First, let's look at the numbers inside the big square bracket:
$$ \left(\frac{1}{3}+i\frac{7}{3}\right)+\left(4+i\frac{1}{3}\right)$$
We add the 'real' parts together: $\frac{1}{3} + 4$. To add these, we need a common denominator. $4$ is the same as $\frac{12}{3}$.
So, $\frac{1}{3} + \frac{12}{3} = \frac{1+12}{3} = \frac{13}{3}$.

Next, we add the 'imaginary' parts (the ones with 'i') together: $i\frac{7}{3} + i\frac{1}{3}$.
This is $i\left(\frac{7}{3} + \frac{1}{3}\right) = i\left(\frac{7+1}{3}\right) = i\frac{8}{3}$.

So, after the first addition, the expression inside the bracket becomes: $\frac{13}{3} + i\frac{8}{3}$.

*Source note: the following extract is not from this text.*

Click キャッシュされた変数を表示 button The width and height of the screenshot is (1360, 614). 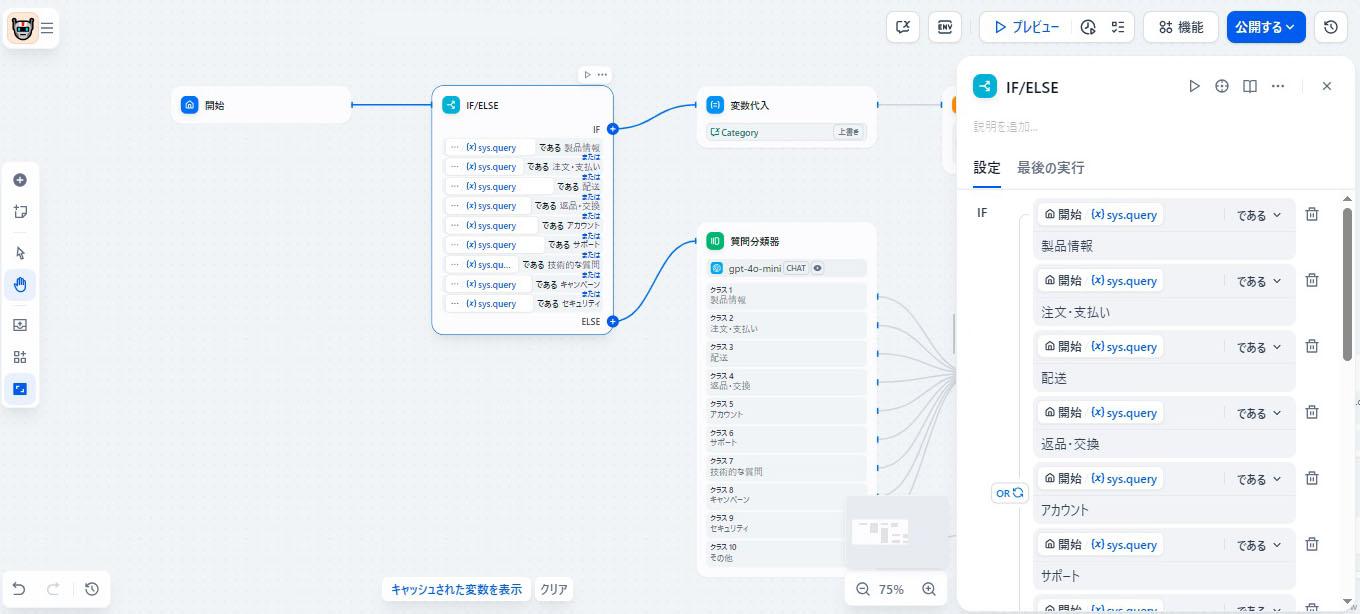(456, 589)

Now we have to subtract the last part from this result:
$$ \left(\frac{13}{3} + i\frac{8}{3}\right) - \left(-\frac{4}{3}+i\right)$$
Remember that 'i' is the same as '1i'.

Again, we subtract the 'real' parts: $\frac{13}{3} - \left(-\frac{4}{3}\right)$.
Subtracting a negative number is the same as adding a positive number, so this is $\frac{13}{3} + \frac{4}{3}$.
$\frac{13+4}{3} = \frac{17}{3}$.

Finally, we subtract the 'imaginary' parts: $i\frac{8}{3} - i$.
This is $i\left(\frac{8}{3} - 1\right)$. To subtract 1, we think of it as $\frac{3}{3}$.
So, $i\left(\frac{8}{3} - \frac{3}{3}\right) = i\left(\frac{8-3}{3}\right) = i\frac{5}{3}$.

Putting the real and imaginary parts together, our final answer is $\frac{17}{3} + i\frac{5}{3}$.